HHMI honors two Broad scientists

logo of the Howard Hughes Medical InsituteHHMI's new Early Career Scientist awards are designed to free young investigators from traditional funding constraints, allowing them to devote more time to pathbreaking science. Image courtesy of the Howard Hughes Medical Institute

Two Broad researchers have won awards from the Howard Hughes Medical Institute that aim to nurture the groundbreaking work of the nation’s brightest young scientists. Broad Institute core member Aviv Regev and Bradley Bernstein, a Broad associate member and assistant professor at Massachusetts General Hospital, are among 50 researchers nationwide to receive the honor, which includes a prestigious six-year appointment to HHMI and $1.5 million in research funds.

Aviv RegevAviv RegevBradley BernsteinBradley Bernstein
Photos by Maria Nemchuk, Broad Institute

The HHMI Early Career Scientist awards, given this year for the first time, recognize scientists who have shown great promise in pursuing revolutionary ideas and have led their own laboratories for just a few years. This early career stage is widely considered to be the most challenging and is often a vulnerable juncture in an academic researcher’s career; funding needs can take center stage, which means grant-writing often assumes precedence over other important duties, such as laboratory work and mentoring young scientists.

“We saw a tremendous opportunity for HHMI to impact the research community by freeing promising scientists to pursue their best ideas during this early stage of their careers,” said HHMI President Thomas R. Cech. The HHMI awards are designed to free early-career scientists from these constraints, thereby enabling them to focus their creative energies on science.

Regev, who is also an assistant professor at MIT, combines computational and experimental methods to understand molecular networks, specifically how they function and adapt to genetic and environmental changes.
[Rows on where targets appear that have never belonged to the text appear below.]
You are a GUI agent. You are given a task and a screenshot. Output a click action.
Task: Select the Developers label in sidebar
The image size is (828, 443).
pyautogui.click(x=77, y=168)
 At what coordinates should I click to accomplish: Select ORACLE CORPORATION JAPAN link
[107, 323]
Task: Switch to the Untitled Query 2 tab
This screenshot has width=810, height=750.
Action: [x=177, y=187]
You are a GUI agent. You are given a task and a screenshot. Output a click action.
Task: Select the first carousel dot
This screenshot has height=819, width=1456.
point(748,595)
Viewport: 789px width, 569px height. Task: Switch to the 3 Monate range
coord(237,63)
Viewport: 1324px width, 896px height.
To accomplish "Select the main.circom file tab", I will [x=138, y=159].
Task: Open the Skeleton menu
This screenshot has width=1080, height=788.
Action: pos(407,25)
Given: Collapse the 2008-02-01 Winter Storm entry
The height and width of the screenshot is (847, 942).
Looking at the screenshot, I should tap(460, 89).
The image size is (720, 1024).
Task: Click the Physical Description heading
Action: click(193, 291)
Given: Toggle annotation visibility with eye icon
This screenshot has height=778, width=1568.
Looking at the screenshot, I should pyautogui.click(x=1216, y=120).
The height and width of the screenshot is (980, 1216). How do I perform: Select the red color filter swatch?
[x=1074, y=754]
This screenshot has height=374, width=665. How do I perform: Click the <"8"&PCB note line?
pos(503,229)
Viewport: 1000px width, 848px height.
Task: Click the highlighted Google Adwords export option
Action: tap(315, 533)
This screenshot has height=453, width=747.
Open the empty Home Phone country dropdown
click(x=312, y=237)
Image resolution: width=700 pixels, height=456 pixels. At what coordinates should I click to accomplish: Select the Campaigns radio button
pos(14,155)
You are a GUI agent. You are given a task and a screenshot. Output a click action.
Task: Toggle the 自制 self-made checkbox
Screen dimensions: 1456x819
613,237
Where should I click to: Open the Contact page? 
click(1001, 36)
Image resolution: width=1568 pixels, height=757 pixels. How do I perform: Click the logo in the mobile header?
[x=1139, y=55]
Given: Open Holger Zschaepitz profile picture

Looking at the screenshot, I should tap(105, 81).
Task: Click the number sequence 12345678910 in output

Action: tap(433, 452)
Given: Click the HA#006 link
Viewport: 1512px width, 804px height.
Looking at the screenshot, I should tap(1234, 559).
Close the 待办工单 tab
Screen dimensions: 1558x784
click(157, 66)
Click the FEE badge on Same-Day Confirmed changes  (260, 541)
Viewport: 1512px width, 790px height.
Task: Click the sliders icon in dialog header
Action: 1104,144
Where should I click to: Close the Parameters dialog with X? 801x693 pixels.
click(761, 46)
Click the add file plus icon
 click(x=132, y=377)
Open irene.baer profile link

Her research has already uncovered deep evolutionary insights in yeast and has been applied in novel ways to study the single-celled malaria parasite, Plasmodium falciparum. Bernstein’s work focuses on chromatin, the DNA-protein scaffolding that contains important biological cues. By taking a genomic approach, he and his colleagues have identified key chromatin signals that guide cells’ normal development and may also play roles in human disease.